By the week before it closes, 125,000 visitors have seen the special exhibition Fighting for Visibility: Women Artists in the Nationalgalerie before 1919 at the Alte Nationalgalerie – still on view until 8 March 2020. It focuses on women painters and sculptors who succeeded in the art world against the odds and adversities they faced, whose works have entered the Nationalgalerie collection. The exhibition is a re-examination of the museum collection, viewed against the background of current discourse on gender equality.

On 28 February 2020 Udo Kittelmann, director of the Nationalgalerie and Ralph Gleis, head of the Alte Nationalgalerie, greeted the 125,000th visitor to the exhibition: Antoine Pihier (31), who travelled from Rennes (France) to see the exhibition.

Representation of Women Artists in the Long 19th Century

By the beginning of the 19th century, a few women had succeeded in building up exceptional careers within a predominantly male art establishment. However, by mid-century restrictions had intensified for women artists and they were often denied access to art academies, fellowships and grants, as well as to important commissions. In their “fight for visibility”, women artists engaged with artists’ associations, where they fought for possibilities to exhibit and also increasingly for the attention of important supporters as well as the prestigious commissions and purchases associated with them.

The Exhibition Fighting for Visibility: Women Artists in the Nationalgalerie before 1919

The exhibition shows more than 60 paintings and sculptural works in the collection created over a 140-year period by women artists, all of which date before 1919. Some of the works have been an integral part of the permanent exhibition for decades: paintings by Caroline Bardua, Elisabeth Jerichau-Baumann and Sabine Lepsius, for instance. Others are shown at the Alte Nationalgalerie again after years of slumbering in storage, including works by Friederike O’Connell and Paula Monjé, both of whom were portraitists and history painters.
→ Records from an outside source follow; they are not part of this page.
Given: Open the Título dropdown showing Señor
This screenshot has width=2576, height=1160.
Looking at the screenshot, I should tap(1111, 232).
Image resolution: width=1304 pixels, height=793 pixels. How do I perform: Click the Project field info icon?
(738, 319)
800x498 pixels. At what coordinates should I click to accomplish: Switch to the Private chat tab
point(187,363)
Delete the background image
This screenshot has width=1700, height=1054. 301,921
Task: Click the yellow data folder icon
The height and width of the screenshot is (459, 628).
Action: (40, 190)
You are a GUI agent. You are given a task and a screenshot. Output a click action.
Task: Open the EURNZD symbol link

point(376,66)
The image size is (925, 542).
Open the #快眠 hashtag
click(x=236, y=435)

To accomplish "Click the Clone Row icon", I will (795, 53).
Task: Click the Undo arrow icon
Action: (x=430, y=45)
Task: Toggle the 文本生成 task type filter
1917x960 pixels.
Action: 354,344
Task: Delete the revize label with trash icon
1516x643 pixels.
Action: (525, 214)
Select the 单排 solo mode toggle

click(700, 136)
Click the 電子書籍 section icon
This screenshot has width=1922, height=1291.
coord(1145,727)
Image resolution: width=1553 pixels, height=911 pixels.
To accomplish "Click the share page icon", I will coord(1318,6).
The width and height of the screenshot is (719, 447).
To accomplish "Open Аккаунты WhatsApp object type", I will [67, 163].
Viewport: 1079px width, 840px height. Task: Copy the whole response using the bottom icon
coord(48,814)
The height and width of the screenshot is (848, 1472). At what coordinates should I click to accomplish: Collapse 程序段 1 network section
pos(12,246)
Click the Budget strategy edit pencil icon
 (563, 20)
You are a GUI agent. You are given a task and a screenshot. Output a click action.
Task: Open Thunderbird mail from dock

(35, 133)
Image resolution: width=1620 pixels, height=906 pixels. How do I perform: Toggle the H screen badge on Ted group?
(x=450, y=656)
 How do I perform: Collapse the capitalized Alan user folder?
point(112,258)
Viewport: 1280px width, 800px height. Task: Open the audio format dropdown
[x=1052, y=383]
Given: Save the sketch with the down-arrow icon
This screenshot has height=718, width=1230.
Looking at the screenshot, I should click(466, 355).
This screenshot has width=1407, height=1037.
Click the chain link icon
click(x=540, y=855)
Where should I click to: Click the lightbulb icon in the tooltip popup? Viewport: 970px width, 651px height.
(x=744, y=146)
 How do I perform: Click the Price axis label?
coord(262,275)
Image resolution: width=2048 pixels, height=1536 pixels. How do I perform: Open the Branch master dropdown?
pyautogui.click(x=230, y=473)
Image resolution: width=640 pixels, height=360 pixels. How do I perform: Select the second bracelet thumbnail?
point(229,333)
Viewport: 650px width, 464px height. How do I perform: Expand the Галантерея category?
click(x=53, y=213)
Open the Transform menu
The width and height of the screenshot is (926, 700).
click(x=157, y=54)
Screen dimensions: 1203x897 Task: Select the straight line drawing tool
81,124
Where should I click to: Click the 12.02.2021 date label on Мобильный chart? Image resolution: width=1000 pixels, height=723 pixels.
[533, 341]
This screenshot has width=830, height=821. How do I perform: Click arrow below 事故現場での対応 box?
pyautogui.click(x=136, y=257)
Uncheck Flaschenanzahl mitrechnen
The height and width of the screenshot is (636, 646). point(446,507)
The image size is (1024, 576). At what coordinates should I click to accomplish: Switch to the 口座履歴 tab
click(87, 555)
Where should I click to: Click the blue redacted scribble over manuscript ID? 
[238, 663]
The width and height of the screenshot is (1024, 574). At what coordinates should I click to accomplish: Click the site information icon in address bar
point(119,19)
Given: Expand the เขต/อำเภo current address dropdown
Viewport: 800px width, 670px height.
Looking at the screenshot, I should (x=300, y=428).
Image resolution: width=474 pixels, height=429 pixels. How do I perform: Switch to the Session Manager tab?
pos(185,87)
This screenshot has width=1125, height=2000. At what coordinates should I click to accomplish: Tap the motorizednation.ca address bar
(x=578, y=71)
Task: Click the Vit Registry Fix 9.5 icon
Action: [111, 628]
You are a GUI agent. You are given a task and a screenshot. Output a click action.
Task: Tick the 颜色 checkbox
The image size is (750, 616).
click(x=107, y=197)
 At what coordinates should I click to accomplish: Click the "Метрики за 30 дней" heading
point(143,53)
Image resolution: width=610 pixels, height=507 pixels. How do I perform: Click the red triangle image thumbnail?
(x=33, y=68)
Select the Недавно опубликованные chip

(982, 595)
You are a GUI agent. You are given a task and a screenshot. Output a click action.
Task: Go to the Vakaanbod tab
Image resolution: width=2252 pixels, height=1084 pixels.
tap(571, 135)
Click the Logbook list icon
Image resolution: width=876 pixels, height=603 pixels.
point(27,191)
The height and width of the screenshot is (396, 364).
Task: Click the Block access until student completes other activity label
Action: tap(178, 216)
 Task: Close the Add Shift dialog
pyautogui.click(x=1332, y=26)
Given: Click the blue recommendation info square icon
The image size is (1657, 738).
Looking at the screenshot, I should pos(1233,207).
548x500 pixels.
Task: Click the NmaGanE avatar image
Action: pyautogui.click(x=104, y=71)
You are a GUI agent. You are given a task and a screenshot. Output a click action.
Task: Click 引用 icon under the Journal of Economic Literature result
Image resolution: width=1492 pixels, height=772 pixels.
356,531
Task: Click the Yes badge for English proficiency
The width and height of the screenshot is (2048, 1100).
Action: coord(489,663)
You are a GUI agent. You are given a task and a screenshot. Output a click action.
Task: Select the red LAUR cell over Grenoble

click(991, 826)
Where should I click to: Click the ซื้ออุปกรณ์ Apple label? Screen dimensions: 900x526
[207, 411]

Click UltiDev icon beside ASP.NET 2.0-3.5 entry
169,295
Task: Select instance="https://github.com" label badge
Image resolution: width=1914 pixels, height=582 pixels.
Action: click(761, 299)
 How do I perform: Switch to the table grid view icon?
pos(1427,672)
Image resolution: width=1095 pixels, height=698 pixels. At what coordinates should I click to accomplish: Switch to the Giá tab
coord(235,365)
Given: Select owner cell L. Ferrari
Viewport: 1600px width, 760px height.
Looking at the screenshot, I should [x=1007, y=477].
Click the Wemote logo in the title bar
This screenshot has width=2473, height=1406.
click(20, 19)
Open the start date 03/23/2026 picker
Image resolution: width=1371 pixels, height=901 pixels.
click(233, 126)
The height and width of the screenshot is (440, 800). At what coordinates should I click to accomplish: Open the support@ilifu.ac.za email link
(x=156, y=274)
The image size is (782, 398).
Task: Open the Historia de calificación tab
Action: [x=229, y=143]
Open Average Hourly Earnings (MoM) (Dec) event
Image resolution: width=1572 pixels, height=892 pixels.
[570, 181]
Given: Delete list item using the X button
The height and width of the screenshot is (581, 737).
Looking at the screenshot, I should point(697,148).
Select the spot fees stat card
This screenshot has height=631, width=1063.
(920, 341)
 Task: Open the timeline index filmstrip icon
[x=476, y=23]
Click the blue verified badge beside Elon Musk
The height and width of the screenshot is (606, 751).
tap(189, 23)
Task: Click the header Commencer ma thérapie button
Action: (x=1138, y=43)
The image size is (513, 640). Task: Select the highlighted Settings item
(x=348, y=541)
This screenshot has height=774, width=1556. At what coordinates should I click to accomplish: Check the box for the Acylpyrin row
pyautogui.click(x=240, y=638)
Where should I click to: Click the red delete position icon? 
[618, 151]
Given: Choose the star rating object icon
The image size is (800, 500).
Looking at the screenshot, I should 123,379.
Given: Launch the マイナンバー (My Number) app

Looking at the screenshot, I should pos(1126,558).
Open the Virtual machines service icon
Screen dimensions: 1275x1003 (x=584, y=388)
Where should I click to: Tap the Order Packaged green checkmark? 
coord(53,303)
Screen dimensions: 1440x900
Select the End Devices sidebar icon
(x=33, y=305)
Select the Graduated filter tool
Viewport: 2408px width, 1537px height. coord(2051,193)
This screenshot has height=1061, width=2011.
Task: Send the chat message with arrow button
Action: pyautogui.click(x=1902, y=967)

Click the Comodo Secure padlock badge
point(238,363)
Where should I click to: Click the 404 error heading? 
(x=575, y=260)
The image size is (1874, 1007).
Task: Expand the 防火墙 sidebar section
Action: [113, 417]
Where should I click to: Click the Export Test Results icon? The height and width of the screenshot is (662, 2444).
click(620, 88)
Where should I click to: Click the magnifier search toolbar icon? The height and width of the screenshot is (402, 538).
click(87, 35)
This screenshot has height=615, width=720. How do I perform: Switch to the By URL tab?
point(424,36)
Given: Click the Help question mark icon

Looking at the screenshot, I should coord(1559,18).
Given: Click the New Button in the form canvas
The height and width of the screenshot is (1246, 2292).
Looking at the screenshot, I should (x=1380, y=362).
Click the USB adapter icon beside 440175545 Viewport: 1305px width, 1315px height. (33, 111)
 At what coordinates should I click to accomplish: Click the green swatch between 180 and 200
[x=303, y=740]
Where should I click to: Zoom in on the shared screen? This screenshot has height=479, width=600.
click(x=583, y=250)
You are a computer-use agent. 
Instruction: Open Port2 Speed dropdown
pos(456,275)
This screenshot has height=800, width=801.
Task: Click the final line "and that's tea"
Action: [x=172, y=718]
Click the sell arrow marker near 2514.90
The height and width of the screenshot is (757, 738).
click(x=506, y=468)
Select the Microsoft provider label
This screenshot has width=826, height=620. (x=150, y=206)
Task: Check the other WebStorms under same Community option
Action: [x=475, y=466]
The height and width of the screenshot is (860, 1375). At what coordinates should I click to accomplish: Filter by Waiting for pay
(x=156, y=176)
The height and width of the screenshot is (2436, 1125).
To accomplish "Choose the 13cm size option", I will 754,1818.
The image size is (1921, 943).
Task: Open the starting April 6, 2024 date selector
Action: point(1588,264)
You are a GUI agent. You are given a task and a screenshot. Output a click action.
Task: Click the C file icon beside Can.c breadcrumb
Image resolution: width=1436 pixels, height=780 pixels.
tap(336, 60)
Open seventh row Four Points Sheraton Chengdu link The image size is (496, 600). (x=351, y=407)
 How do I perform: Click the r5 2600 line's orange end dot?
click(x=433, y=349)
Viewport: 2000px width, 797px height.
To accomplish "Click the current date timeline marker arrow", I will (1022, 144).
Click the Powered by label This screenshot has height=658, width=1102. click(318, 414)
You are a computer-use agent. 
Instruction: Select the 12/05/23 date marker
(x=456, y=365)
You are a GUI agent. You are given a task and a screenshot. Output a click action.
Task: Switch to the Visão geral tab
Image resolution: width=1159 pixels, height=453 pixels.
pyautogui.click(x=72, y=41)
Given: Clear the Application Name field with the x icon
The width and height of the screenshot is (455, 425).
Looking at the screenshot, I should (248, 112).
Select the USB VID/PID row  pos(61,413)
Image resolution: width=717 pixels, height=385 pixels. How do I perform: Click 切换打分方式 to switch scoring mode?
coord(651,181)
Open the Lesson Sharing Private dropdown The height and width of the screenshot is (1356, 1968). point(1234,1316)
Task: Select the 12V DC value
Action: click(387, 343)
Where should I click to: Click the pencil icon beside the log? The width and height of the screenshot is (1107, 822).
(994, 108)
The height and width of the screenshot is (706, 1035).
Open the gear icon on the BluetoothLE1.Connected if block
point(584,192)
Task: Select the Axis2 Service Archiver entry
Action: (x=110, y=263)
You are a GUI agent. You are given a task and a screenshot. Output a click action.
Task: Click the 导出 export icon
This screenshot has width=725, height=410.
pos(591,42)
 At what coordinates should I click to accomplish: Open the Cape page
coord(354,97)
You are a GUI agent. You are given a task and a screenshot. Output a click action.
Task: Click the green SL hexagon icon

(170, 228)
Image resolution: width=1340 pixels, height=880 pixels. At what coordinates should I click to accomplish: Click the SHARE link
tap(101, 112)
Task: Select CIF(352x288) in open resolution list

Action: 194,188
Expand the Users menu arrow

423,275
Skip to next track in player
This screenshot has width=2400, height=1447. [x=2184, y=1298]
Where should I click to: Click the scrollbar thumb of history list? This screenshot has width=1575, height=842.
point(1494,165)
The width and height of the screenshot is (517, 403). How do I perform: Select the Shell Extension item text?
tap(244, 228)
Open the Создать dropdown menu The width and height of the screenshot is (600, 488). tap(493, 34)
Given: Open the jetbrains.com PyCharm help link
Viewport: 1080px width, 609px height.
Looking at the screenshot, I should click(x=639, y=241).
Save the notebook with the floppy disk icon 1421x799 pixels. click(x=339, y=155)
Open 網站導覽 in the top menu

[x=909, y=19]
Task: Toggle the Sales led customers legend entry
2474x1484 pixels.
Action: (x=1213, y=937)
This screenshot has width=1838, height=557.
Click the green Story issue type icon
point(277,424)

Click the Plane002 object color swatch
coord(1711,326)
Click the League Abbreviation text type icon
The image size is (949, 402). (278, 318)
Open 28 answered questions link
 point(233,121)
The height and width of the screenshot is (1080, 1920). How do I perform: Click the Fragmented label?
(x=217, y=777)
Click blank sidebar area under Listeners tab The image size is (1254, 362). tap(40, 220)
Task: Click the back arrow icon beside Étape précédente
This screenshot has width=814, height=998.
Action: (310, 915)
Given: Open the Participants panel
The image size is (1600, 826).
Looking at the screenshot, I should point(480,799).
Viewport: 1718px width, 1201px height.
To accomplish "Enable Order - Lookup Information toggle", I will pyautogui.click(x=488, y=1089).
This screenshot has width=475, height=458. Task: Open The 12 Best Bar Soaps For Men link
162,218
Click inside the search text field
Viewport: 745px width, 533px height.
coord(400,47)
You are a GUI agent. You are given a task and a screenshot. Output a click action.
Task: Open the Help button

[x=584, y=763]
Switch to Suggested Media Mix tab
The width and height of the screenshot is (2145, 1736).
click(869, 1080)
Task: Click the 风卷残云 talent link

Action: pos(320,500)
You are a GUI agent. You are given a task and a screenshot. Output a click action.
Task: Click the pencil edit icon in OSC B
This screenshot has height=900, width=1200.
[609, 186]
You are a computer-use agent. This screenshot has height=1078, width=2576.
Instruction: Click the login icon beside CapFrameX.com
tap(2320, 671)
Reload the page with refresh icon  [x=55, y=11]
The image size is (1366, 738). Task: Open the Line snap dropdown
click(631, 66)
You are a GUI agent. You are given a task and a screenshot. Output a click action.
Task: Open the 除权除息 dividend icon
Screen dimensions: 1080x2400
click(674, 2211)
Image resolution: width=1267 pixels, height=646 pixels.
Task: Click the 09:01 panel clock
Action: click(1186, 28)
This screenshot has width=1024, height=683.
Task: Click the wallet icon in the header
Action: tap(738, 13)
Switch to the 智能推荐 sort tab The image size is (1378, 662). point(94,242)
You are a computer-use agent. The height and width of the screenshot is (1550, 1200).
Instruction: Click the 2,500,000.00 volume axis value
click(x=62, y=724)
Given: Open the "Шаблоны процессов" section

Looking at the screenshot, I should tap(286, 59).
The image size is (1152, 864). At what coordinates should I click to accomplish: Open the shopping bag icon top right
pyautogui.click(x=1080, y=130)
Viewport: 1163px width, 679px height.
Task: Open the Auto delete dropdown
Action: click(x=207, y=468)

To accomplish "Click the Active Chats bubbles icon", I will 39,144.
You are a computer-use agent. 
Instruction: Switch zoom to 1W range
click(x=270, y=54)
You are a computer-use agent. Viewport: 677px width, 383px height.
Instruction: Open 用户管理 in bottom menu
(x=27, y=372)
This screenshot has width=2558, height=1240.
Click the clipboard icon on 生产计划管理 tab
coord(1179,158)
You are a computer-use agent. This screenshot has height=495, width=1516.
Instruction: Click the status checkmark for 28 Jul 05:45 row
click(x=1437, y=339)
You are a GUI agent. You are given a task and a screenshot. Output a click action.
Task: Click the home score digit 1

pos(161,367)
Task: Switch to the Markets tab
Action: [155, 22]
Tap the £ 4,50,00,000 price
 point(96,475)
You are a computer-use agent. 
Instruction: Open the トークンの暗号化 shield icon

A great many of these works have never been on view in the Museumsinsel exhibition spaces. Moreover, numerous once successful women artists have fallen into oblivion over time, such as the Norwegian sculptor Ambrosia Tønnesen; the Salon painter Vilma Parlaghy, who was also successful in the USA; and Natalia Goncharova, a pioneer of the Russian avant-garde. In their diversity, these women artists made an essential contribution to the art of their times.

With Fighting for Visibility: Women Artists in the Nationalgalerie before 1919 and other exhibitions, such as Hello World: Revising a Collection, and The Black Years: Histories of a Collection, 1933–1945, we continue our reconsideration of the Nationalgalerie collection, a process that is as unflinching as it is important. For this reason we are all the more pleased that the works of women artists, which came into the Nationalgalerie before 1919, can be appreciated by such a wide audience.

Udo Kittelmann, director of the Nationalgalerie

The restoration of numerous works was made possible by the generous support of the Alfried Krupp von Bohlen und Halbach Foundation.

A richly illustrated, accompanying exhibition and collection catalogue, which includes extensive biographies of the women artists represented, is published by the Reimer Verlag in German and English editions.